_Description of the task_:
Extract the lines that carry the string "clock" from the listing.

++++++++

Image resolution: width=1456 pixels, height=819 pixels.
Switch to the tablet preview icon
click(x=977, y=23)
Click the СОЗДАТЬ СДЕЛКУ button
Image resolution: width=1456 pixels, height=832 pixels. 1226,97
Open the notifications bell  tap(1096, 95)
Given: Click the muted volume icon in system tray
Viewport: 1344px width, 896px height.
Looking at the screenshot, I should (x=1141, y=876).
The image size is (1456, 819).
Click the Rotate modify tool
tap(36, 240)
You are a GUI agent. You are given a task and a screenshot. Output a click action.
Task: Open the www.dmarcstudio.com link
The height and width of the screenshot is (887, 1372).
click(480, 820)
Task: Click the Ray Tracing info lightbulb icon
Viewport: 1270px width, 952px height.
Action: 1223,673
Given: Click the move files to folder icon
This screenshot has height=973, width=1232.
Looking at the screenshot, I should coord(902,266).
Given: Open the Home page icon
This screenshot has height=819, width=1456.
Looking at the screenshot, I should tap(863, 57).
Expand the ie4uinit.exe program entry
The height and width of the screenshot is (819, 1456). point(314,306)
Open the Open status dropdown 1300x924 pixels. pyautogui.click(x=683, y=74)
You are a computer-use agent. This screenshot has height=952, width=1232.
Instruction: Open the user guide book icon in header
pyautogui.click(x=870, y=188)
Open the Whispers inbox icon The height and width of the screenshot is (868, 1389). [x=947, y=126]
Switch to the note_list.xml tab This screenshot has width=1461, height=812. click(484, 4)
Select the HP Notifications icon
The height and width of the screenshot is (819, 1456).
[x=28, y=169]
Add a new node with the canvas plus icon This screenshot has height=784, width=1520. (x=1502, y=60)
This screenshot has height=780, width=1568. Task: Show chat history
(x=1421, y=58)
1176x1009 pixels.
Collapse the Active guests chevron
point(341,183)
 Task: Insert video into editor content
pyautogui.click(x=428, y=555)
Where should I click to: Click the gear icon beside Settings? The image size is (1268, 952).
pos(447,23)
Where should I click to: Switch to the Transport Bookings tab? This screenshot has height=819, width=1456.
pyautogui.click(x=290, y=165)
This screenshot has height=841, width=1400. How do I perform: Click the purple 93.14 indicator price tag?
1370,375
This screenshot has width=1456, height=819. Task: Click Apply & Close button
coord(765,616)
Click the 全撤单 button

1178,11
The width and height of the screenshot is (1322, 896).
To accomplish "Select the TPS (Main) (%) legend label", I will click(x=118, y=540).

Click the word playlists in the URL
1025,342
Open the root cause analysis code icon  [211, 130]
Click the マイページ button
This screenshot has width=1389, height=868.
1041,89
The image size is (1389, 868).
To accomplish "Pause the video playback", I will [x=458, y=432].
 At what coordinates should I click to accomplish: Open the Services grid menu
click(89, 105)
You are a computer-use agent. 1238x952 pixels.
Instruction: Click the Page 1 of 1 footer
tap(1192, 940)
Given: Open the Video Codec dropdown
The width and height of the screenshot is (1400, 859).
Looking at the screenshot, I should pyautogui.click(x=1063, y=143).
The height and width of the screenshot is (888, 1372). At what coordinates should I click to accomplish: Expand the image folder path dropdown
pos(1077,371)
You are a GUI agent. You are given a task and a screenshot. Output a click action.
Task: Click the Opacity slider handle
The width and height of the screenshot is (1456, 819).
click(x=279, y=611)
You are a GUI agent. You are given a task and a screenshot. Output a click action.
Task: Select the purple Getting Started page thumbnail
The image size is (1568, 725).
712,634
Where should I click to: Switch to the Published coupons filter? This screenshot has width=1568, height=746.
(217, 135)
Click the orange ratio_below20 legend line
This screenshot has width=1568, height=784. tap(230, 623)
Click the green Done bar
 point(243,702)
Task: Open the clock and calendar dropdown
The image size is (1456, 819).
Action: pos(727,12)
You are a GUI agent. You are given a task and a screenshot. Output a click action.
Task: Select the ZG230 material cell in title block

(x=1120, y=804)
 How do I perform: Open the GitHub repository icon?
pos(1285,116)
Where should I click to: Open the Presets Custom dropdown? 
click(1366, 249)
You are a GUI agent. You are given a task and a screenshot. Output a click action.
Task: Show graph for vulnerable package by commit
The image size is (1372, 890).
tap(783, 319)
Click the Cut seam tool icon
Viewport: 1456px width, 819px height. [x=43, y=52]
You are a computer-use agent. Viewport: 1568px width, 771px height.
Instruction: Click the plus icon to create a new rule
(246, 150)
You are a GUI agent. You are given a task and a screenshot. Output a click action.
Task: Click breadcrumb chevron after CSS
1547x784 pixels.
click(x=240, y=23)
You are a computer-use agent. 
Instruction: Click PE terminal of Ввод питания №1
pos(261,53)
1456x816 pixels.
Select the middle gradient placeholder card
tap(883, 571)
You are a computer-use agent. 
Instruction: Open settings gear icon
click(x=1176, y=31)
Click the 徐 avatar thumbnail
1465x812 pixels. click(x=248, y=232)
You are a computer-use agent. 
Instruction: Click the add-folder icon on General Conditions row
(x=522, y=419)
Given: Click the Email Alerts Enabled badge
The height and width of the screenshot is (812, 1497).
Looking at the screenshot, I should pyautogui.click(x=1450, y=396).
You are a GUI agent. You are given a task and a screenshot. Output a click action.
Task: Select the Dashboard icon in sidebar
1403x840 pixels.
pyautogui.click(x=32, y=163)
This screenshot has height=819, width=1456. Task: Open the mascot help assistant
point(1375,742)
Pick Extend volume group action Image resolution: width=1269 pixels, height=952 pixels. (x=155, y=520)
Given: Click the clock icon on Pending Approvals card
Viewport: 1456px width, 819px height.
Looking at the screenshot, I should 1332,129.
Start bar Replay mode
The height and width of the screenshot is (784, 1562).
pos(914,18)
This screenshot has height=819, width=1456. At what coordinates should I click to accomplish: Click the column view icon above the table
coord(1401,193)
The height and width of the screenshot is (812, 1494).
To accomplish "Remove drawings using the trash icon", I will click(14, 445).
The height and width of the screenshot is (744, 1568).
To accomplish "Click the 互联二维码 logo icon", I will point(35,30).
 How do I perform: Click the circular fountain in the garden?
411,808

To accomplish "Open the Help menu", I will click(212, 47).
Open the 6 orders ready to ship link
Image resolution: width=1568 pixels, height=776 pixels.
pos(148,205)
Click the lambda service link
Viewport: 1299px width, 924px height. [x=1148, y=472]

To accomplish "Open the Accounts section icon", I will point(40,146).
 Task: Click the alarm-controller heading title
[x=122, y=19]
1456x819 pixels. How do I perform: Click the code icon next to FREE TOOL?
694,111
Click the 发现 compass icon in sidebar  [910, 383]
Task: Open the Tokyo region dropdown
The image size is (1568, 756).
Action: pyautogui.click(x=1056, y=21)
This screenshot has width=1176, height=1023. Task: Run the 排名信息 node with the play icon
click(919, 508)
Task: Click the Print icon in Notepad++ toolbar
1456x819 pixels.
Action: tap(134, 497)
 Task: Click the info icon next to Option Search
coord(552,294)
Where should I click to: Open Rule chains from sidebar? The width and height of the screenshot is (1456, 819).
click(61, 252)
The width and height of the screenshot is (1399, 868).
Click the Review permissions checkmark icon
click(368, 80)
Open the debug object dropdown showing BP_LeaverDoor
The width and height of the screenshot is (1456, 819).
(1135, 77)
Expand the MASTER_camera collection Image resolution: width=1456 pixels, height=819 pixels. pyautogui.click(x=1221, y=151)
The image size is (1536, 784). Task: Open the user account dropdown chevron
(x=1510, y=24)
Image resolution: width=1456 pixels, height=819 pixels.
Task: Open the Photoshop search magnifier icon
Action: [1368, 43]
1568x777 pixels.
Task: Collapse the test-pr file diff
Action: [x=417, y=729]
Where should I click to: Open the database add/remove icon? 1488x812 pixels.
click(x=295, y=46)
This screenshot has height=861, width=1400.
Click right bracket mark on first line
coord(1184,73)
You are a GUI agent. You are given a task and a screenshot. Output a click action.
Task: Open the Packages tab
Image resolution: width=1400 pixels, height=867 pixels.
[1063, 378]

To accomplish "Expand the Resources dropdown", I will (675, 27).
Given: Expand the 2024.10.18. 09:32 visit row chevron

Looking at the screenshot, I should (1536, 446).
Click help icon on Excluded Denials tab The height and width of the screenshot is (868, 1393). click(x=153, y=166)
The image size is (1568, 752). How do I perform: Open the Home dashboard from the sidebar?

++++++++

_Result of this task_:
Task: Open the clock and calendar dropdown
Given: Click the clock icon on Pending Approvals card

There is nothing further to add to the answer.